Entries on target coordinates
········
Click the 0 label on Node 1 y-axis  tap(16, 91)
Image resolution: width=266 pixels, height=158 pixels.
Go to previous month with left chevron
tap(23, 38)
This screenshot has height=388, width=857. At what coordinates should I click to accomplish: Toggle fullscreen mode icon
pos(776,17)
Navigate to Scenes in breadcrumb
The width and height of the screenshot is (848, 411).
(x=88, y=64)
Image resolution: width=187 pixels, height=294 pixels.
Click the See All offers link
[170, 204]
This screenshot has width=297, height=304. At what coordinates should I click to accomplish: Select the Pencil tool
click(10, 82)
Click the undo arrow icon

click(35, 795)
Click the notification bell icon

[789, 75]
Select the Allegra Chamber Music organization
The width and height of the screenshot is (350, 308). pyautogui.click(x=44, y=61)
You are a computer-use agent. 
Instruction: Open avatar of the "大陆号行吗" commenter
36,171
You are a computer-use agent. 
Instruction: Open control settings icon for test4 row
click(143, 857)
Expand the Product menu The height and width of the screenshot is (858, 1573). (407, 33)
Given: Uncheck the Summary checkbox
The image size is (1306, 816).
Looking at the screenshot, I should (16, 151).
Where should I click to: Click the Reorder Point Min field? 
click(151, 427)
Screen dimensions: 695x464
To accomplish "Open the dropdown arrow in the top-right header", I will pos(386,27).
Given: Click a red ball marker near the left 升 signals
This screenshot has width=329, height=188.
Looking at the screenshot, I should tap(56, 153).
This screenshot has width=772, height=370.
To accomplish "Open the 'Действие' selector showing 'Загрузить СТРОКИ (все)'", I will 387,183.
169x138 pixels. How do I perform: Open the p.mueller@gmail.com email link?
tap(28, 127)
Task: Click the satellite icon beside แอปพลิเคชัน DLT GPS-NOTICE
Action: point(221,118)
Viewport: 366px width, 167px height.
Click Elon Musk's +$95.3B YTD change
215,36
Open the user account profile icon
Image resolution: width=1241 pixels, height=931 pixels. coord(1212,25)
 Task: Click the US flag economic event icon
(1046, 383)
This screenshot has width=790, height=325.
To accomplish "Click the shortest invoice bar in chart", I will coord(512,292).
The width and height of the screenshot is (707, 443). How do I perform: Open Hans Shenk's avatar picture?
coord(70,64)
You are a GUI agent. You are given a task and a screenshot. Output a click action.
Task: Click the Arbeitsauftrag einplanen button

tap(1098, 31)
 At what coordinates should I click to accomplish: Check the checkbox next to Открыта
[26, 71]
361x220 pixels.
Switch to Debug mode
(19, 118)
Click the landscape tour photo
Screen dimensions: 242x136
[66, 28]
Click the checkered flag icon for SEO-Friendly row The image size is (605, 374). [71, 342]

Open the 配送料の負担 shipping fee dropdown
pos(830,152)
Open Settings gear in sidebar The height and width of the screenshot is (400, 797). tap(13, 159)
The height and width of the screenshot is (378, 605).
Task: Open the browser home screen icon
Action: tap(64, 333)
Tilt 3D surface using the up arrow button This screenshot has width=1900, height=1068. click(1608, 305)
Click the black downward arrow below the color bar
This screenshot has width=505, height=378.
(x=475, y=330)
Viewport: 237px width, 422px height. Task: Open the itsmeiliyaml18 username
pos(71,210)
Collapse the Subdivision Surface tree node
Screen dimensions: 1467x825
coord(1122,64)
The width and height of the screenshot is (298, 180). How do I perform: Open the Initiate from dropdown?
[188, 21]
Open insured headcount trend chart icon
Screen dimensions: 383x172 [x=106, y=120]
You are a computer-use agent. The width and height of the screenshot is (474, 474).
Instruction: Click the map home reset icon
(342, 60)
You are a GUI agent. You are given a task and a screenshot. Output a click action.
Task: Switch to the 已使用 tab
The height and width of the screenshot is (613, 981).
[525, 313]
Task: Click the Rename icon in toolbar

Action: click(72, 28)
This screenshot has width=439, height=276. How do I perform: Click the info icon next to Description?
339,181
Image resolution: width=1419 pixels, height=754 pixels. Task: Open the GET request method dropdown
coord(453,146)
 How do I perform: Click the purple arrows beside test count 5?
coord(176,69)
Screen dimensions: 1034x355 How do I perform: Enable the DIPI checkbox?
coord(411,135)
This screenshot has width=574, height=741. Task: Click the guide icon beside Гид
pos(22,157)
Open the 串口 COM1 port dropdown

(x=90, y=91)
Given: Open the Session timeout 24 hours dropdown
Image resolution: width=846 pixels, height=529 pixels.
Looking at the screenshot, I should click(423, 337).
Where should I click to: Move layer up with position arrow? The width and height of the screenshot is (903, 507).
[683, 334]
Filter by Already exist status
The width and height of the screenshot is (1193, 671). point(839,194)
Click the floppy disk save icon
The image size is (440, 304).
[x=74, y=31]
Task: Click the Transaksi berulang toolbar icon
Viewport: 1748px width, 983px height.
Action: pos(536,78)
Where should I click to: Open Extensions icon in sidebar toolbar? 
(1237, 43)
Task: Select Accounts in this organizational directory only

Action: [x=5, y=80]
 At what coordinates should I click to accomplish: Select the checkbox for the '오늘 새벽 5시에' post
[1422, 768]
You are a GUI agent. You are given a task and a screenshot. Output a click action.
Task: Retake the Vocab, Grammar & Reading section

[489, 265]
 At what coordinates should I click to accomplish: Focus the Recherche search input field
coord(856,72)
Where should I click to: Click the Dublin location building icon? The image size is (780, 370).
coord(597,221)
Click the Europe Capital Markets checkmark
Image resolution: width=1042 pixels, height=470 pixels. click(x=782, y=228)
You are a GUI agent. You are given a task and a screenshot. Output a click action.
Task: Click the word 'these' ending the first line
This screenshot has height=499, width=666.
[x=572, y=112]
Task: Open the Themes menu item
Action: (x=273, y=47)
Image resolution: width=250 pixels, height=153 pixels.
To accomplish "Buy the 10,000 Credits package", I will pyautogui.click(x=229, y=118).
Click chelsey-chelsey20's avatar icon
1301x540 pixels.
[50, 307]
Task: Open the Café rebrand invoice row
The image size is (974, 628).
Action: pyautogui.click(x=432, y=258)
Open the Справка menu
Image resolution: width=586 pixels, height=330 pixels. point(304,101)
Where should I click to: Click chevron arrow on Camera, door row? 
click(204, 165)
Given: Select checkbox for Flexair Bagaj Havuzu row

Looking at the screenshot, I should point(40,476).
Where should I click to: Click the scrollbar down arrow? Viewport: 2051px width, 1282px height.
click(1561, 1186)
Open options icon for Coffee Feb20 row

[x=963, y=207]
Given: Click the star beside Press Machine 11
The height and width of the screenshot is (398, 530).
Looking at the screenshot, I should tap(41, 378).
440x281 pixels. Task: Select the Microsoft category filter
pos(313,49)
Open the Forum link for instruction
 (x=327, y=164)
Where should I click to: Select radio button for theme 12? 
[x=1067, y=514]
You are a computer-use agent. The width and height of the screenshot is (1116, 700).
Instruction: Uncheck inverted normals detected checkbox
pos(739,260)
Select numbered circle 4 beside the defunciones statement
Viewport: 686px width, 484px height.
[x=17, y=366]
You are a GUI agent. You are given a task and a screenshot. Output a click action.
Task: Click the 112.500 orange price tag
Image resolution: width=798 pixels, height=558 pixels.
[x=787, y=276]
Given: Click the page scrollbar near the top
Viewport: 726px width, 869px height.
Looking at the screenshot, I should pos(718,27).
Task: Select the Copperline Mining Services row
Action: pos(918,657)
········
> [Work required]:
Copy the records above verbatim, starting at the first line and ending at the line that contains "I will pos(386,27).".

> [Solved problem]:
Click the 0 label on Node 1 y-axis  tap(16, 91)
Image resolution: width=266 pixels, height=158 pixels.
Go to previous month with left chevron
tap(23, 38)
This screenshot has height=388, width=857. At what coordinates should I click to accomplish: Toggle fullscreen mode icon
pos(776,17)
Navigate to Scenes in breadcrumb
The width and height of the screenshot is (848, 411).
(x=88, y=64)
Image resolution: width=187 pixels, height=294 pixels.
Click the See All offers link
[170, 204]
This screenshot has width=297, height=304. At what coordinates should I click to accomplish: Select the Pencil tool
click(10, 82)
Click the undo arrow icon

click(35, 795)
Click the notification bell icon

[789, 75]
Select the Allegra Chamber Music organization
The width and height of the screenshot is (350, 308). pyautogui.click(x=44, y=61)
You are a computer-use agent. 
Instruction: Open avatar of the "大陆号行吗" commenter
36,171
You are a computer-use agent. 
Instruction: Open control settings icon for test4 row
click(143, 857)
Expand the Product menu The height and width of the screenshot is (858, 1573). (407, 33)
Given: Uncheck the Summary checkbox
The image size is (1306, 816).
Looking at the screenshot, I should (16, 151).
Where should I click to: Click the Reorder Point Min field? 
click(151, 427)
Screen dimensions: 695x464
To accomplish "Open the dropdown arrow in the top-right header", I will pos(386,27).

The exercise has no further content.